この計算でわかること
このサイコロの正確性(カイ二乗検定)計算では、6面サイコロが公平(バランスよく作られている)かどうか、それとも偏りがあるかを確かめられます。1〜6の各目が何回出たかを入力するだけで、観測された回数と「すべての目が均等に出る」という理論値を比較するピアソンのカイ二乗適合度検定を自動で行います。純粋な統計手法なので、世界中どこのサイコロでも同じように使えます。
使い方
サイコロを何度も振って結果を記録し、6つの目それぞれの回数を入力してください。計算では、1つの目あたりの期待回数、カイ二乗検定統計量、そして「本当に公平なサイコロでもこれと同じかそれ以上ずれる確率」(上側確率)が求められます。確率が高ければサイコロは公平に見え、低ければ偏りがある可能性を示します。
計算式の解説
振った総回数を \(N\)、目の数を \(k = 6\) とします。1つの目あたりの期待回数は \(E = N / 6\) です。検定統計量は
$$\chi^2 = \sum_{i=1}^{6} \frac{(O_i - E)^2}{E}$$(\(O_i\) は目 \(i\) の観測回数)で計算します。自由度は \(df = k - 1 = 5\) となり、カイ二乗分布の上側(生存)確率は
$$P = \operatorname{erfc}\left(\sqrt{\tfrac{x}{2}}\right) + \sqrt{\tfrac{2x}{\pi}}\cdot e^{-x/2}\cdot\left(1 + \tfrac{x}{3}\right)$$で求められ、パーセントで表されます。
計算例
各目の出た回数が [3, 6, 4, 7, 2, 5] だったとします。このとき \(N = 27\)、\(E = 27/6 = 4.5\) です。偏差の二乗を \(E\) で割った値の合計はおよそ \(3.889\) になります。自由度 \(df = 5\)、\(x = 3.889\) のときのカイ二乗上側確率はおよそ \(56.6\%\) です。これは \(50\%\) を超えているため、このサイコロは公平とみなせます。
よくある質問
振った回数が少ないと、いつも「公平」に見えるのはなぜ? サンプル数が少ないとカイ二乗統計量が小さくなり確率が大きく出るため、判定が甘く(保守的に)なります。意味のある結果を得るには、数百回など十分な回数を振ってください。

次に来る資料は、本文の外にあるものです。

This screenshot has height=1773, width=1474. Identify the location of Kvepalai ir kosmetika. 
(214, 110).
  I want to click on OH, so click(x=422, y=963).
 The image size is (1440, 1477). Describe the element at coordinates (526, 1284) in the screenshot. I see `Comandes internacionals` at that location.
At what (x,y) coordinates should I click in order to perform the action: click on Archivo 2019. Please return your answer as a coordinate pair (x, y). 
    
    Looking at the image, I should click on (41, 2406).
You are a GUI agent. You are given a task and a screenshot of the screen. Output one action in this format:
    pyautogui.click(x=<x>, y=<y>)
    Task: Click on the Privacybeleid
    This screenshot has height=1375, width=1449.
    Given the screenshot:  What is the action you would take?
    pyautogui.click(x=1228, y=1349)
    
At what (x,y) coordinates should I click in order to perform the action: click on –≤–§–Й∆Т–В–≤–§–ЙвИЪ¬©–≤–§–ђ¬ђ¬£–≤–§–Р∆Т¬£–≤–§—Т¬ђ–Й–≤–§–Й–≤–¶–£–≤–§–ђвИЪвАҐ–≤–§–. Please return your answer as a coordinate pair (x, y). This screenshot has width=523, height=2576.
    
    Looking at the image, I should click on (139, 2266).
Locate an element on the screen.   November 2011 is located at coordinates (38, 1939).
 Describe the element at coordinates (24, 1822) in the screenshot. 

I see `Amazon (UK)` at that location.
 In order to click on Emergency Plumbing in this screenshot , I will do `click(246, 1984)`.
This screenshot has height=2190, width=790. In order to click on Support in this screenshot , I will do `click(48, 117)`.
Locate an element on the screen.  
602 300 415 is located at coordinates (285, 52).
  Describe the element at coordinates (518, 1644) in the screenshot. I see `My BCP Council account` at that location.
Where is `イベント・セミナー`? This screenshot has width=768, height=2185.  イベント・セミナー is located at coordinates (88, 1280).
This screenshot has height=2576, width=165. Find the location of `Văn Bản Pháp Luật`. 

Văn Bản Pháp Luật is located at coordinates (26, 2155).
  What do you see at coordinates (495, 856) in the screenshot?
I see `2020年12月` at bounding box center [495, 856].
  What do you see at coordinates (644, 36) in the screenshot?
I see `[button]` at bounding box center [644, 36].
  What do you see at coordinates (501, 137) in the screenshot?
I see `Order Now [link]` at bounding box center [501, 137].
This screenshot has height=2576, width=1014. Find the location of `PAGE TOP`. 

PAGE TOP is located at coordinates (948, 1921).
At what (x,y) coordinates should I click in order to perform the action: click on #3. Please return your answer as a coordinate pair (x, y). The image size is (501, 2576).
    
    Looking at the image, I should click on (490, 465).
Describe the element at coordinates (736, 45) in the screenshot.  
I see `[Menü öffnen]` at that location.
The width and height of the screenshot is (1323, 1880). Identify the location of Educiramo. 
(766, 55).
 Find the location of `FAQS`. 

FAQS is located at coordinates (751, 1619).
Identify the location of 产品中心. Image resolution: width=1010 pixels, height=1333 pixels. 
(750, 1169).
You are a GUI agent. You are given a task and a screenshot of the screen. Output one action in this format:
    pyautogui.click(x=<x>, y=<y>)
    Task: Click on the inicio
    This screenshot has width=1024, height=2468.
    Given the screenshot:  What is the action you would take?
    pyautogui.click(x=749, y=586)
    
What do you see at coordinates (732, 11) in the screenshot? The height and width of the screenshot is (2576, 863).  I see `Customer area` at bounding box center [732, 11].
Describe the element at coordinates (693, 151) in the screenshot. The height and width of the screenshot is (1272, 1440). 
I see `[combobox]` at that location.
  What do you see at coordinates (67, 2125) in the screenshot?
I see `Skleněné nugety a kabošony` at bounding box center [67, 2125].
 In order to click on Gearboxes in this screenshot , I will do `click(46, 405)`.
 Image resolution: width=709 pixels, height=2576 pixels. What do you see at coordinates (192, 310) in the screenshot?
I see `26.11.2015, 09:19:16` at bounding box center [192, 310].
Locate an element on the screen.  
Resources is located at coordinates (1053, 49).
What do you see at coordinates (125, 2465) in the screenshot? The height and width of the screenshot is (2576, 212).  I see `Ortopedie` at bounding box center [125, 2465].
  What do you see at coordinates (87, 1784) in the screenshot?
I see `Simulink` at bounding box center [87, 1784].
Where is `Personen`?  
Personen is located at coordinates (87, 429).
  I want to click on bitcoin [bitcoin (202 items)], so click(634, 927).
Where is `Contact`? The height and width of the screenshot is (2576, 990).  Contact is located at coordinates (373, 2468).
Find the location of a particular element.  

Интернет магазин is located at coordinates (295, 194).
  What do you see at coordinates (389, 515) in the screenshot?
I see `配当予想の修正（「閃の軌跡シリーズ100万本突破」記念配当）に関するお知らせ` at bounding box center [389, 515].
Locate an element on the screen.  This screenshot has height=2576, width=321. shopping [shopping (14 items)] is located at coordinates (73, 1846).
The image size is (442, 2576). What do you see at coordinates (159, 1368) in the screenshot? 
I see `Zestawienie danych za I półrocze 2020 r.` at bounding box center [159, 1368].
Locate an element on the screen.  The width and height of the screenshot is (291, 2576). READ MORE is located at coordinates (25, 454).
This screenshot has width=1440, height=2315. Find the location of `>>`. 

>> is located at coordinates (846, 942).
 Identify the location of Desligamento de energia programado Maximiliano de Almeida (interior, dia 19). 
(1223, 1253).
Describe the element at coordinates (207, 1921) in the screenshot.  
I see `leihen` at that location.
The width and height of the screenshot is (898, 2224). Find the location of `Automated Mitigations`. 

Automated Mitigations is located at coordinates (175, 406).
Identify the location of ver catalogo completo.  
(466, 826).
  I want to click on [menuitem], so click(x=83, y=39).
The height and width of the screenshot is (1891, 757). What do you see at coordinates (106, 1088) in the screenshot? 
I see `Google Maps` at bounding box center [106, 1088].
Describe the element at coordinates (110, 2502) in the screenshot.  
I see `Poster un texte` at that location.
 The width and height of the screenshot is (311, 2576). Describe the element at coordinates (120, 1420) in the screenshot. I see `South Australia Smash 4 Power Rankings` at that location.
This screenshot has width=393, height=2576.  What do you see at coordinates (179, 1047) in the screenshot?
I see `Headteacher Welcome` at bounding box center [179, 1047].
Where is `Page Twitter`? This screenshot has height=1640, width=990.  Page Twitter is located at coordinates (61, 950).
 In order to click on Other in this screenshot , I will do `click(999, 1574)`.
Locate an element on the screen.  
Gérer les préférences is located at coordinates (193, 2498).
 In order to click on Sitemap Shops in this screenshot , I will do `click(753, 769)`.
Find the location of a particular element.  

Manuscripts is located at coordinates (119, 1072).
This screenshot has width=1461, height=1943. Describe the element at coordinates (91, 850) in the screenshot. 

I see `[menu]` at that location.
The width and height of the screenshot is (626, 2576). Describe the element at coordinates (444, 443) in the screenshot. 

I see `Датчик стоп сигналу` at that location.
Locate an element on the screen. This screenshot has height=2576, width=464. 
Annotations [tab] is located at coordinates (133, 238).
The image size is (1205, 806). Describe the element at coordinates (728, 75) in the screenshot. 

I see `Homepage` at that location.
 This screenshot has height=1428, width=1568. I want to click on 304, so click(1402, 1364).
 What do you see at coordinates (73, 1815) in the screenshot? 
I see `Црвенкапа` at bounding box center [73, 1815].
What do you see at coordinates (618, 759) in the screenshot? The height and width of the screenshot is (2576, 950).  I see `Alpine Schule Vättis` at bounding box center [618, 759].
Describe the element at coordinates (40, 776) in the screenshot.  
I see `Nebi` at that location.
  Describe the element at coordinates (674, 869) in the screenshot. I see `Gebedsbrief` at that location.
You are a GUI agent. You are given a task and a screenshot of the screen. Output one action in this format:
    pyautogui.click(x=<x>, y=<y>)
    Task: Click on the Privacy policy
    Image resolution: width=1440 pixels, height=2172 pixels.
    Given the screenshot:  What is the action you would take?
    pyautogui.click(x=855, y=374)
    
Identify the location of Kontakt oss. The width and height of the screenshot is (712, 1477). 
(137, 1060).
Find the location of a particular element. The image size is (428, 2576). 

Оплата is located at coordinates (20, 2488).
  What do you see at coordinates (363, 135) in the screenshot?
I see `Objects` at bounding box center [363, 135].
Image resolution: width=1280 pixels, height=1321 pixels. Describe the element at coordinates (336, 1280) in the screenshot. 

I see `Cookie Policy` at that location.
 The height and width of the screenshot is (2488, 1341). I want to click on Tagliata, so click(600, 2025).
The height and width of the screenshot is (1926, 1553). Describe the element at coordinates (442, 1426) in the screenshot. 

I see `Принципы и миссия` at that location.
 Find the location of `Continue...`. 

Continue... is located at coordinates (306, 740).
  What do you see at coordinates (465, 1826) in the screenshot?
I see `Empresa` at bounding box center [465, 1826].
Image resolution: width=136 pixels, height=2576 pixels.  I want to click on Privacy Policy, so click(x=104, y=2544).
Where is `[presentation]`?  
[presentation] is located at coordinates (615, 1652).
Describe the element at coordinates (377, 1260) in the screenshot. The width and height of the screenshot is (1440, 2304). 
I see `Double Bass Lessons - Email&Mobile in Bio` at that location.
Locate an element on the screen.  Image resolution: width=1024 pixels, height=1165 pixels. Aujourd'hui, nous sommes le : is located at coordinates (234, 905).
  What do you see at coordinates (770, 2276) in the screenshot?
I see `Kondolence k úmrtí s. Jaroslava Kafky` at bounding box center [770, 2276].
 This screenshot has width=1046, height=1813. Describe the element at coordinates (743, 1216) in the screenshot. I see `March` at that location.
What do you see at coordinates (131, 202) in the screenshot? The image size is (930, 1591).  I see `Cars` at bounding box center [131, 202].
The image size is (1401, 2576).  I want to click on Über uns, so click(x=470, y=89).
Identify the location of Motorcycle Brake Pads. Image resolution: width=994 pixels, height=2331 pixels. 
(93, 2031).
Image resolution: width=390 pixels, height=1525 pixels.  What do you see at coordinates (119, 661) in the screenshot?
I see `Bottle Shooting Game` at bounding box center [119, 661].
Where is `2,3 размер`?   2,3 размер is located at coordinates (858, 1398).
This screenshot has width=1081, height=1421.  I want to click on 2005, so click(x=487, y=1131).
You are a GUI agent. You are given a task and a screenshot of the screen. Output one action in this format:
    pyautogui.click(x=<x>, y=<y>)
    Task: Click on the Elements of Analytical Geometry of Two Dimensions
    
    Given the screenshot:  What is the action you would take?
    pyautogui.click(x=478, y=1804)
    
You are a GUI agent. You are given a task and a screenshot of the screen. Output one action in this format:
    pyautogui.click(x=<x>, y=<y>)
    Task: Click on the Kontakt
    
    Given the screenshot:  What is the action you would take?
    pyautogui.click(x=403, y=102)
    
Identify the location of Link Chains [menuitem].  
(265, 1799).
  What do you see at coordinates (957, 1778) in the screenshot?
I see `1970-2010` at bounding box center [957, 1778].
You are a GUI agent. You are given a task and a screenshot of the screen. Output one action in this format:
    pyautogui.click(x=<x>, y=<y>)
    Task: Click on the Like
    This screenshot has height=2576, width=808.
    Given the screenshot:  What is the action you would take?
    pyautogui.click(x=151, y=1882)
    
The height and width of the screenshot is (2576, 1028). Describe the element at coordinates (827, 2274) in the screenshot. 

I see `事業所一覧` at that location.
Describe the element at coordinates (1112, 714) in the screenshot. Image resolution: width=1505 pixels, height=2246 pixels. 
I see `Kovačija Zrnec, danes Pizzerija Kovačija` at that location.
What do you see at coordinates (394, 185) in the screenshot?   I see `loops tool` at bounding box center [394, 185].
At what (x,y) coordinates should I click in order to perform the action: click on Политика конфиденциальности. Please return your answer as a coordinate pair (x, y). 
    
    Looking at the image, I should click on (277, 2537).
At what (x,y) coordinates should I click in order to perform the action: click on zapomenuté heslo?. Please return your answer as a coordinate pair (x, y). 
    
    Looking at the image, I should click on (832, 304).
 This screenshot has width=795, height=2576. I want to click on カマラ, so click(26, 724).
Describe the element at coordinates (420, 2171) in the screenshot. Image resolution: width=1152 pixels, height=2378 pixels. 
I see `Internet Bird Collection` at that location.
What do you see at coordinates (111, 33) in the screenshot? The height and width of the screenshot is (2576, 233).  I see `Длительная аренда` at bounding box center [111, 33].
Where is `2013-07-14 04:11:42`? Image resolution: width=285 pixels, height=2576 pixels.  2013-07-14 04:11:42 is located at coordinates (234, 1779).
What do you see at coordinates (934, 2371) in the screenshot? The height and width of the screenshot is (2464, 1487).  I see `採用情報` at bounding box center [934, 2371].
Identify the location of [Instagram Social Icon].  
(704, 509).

どのくらいの確率だと不公平と言える? 50%超なら公平、20〜50%は判断保留、20%未満は疑わしく、5%未満ならそのサイコロの使用をやめるべき強い根拠といえます。
他のサイコロにも使える? このツールは6面(\(df = 5\))に固定されています。同じ手法は \(k\) 面のサイコロ(\(df = k - 1\))にも一般化できます。